(INFORMATION SUPPLIED)

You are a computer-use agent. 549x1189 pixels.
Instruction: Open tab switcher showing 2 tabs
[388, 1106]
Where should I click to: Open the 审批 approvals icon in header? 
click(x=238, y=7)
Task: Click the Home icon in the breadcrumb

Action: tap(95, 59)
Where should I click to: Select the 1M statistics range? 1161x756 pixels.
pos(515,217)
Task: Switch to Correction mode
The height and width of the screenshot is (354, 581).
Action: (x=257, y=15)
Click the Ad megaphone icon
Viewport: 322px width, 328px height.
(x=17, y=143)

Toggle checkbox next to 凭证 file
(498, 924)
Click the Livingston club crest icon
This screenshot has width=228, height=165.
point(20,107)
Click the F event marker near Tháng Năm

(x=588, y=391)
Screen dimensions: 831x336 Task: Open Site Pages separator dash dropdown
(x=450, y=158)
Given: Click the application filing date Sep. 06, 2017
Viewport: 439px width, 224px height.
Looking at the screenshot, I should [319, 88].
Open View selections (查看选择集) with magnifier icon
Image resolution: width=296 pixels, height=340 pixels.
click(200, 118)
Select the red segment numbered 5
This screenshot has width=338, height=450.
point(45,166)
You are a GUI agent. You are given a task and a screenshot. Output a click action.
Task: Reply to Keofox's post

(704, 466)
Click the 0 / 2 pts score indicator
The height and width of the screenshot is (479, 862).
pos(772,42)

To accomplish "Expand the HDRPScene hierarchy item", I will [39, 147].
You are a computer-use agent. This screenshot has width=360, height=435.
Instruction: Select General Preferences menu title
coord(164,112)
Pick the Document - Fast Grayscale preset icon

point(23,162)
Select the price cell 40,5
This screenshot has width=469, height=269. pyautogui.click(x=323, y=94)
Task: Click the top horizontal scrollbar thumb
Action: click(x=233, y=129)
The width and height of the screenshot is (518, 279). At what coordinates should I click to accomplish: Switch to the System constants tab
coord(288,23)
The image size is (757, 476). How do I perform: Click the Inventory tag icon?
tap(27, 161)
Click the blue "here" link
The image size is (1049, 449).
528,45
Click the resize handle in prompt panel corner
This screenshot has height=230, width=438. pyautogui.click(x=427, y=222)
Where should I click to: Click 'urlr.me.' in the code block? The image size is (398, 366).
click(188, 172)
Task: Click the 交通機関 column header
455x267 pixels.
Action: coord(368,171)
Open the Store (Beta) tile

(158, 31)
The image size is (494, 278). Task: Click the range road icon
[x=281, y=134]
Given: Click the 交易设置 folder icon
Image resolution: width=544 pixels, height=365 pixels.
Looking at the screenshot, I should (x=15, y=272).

(End INFORMATION SUPPLIED)

• AIM OF THE TASK
Go through the entries and copy every line that has "computer".

• FINAL ANSWER
You are a computer-use agent. 549x1189 pixels.
You are a computer-use agent. This screenshot has width=360, height=435.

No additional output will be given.